Rajesh Kumar, M.D., Max A. Seibold, Ph.D., Melinda C. Aldrich, Ph.D., M.P.H., L. Keoki Williams, M.D., M.P.H., Alex P. Reiner, M.D., Laura Colangelo, M.S., Joshua Galanter, M.D., Christopher Gignoux, M.S., Donglei Hu, Ph.D., Saunak Sen, Ph.D., Shweta Choudhry, Ph.D., Edward L. Peterson, Ph.D., Jose Rodriguez-Santana, M.D., William Rodriguez-Cintron, M.D., Michael A. Nalls, Ph.D., Tennille S. Leak, Ph.D., Ellen O'Meara, Ph.D., Bernd Meibohm, Ph.D., Stephen B. Kritchevsky, Ph.D., Rongling Li, M.D., Ph.D., M.P.H., Tamara B. Harris, M.D., Deborah A. Nickerson, Ph.D., Myriam Fornage, Ph.D., Paul Enright, M.D., Elad Ziv, M.D., Lewis J. Smith, M.D., Kiang Liu, Ph.D., and Esteban González Burchard, M.D., M.P.H. Published at www.nejm.org July 7, 2010 (10.1056/NEJMoa0907897)
Background Self-identified race or ethnic group is used to determine normal reference standards in the prediction of pulmonary function. We conducted a study to determine whether the genetically determined percentage of African ancestry is associated with lung function and whether its use could improve predictions of lung function among persons who identified themselves as African American.

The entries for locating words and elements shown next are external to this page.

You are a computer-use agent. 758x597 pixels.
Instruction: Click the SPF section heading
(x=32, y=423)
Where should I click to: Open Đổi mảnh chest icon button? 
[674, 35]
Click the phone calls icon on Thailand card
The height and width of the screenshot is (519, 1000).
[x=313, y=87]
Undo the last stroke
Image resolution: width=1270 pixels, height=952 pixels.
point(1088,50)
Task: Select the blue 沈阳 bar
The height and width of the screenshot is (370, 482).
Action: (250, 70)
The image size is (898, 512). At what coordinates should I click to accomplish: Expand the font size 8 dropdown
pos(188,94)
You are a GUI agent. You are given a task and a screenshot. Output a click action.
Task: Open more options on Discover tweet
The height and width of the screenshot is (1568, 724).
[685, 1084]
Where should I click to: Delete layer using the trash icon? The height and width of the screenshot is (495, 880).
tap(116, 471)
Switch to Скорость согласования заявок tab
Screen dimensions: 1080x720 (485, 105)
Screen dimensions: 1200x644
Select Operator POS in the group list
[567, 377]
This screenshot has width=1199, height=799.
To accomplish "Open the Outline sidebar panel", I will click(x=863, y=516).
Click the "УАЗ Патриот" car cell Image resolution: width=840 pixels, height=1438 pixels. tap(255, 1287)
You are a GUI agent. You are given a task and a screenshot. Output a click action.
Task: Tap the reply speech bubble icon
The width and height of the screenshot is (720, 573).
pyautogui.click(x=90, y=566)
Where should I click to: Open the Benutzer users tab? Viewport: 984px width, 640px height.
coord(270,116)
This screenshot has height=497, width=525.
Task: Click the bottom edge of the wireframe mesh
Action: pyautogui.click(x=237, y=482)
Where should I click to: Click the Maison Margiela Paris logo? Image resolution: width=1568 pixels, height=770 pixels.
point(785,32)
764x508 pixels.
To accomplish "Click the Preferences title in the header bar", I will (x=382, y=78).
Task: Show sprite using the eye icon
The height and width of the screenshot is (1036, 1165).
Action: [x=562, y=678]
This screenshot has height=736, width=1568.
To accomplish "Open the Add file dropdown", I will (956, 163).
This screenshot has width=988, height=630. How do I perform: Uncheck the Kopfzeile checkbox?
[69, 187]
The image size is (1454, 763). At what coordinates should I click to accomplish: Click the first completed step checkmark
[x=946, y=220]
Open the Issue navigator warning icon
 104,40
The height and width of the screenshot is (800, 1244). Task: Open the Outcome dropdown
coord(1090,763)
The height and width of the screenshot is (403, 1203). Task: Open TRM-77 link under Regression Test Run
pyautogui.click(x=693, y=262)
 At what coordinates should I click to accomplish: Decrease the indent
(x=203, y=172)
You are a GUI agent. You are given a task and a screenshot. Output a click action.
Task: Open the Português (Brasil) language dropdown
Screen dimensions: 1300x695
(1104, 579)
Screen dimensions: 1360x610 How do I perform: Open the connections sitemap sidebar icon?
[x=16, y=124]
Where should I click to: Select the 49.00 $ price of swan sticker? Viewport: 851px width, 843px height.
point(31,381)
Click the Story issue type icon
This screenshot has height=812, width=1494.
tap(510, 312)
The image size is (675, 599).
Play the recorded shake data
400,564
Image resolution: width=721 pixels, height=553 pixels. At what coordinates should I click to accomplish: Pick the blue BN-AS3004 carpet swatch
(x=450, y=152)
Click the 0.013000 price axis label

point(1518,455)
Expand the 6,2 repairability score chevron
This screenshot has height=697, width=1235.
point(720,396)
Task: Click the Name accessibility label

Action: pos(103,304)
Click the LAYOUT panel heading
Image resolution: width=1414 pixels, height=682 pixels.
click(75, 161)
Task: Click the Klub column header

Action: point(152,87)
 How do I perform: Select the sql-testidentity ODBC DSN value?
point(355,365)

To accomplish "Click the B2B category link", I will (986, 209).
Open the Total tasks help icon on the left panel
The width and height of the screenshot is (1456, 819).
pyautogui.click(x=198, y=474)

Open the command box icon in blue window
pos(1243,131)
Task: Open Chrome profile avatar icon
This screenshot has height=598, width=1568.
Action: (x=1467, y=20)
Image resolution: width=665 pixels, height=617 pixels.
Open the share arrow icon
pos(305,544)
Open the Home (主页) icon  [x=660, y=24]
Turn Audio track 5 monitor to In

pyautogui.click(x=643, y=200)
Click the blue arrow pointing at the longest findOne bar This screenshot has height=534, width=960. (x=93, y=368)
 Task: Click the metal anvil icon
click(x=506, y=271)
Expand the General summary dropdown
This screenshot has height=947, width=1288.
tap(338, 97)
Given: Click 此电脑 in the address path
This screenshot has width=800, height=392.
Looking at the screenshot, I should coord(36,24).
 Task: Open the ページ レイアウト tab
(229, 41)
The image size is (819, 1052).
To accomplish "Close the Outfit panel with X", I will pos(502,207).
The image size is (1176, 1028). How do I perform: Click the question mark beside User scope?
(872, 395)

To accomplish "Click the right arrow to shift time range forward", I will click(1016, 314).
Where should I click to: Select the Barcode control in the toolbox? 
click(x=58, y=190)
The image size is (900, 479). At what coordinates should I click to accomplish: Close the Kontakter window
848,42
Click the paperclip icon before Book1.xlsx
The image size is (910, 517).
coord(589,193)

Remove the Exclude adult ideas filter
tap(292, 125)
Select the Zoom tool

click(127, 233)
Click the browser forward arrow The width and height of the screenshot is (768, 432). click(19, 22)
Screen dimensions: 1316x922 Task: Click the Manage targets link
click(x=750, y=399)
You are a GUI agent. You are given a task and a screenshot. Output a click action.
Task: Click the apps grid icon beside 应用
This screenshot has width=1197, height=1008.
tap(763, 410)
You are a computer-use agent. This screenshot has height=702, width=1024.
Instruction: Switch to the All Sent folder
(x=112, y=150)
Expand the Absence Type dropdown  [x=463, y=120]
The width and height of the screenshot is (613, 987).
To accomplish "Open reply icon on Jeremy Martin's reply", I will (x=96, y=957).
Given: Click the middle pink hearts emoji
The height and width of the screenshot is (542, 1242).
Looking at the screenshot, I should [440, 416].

Results African ancestry was inversely related to forced expiratory volume in 1 second (FEV1) and forced vital capacity in the CARDIA cohort. These relations were also seen in the HABC and CHS cohorts. In predicting lung function, the ancestry-based model fit the data better than standard models. Ancestry-based models resulted in the reclassification of asthma severity (based on the percentage of the predicted FEV1) in 4 to 5% of participants.
Conclusions Current predictive equations, which rely on self-identified race alone, may misestimate lung function among subjects who identify themselves as African American. Incorporating ancestry into normative equations may improve lung-function estimates and more accurately categorize disease severity. (Funded by the National Institutes of Health and others.)